Toleranzgrenzen definieren die zulässigen Abweichungen von einem definierten Sollwert oder einer erwarteten Verhaltensweise innerhalb eines IT-Systems, bevor eine automatische Schutzreaktion ausgelöst wird oder eine manuelle Intervention erforderlich wird.
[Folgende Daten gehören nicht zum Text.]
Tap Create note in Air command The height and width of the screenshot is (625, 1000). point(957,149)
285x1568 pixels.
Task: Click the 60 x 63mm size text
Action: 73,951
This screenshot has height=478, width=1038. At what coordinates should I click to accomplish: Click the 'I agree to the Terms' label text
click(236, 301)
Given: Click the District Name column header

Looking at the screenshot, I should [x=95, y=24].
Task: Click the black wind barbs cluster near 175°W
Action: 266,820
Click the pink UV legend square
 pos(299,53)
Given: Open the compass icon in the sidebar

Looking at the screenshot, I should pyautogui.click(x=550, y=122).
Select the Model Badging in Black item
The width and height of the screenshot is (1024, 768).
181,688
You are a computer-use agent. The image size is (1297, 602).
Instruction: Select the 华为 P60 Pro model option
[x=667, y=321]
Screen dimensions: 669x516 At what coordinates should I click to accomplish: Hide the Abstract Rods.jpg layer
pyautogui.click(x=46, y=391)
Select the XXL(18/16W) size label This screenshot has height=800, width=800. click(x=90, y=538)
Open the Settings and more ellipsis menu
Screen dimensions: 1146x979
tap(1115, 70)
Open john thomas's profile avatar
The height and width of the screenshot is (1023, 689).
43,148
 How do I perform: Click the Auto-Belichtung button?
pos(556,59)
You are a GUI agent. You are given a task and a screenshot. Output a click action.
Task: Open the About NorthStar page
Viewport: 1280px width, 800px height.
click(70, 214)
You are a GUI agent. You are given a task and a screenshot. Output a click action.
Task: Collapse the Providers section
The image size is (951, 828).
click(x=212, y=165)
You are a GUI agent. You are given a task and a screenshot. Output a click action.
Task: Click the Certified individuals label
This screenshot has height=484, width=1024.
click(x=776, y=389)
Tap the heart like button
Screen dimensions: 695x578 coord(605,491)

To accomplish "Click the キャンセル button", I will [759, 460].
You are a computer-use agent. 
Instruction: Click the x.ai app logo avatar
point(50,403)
Diese Grenzen sind in sicherheitsrelevanten Systemen, wie etwa bei der Überwachung von Systemressourcen oder der Validierung von Eingabedaten, essenziell, um eine Balance zwischen Betriebssicherheit und der Reaktion auf tatsächliche Bedrohungen zu wahren.
Alarmierung
Das Überschreiten einer oberen Toleranzgrenze führt typischerweise zur Generierung eines Warnhinweises oder eines Alarmzustandes, während das Unterschreiten einer unteren Grenze auf eine Fehlfunktion oder eine nicht beabsichtigte Systemdeaktivierung hindeuten kann.
Absicherung
Die Festlegung dieser Grenzen erfolgt auf Basis von Risikoanalysen und der Kenntnis der normalen Systemdynamik, wobei zu enge Grenzen die Systemnutzbarkeit einschränken können.
Etymologie
Kombination aus ‚Toleranz‘ (Duldung einer Abweichung) und ‚Grenze‘ (die definierte Obergrenze oder Untergrenze).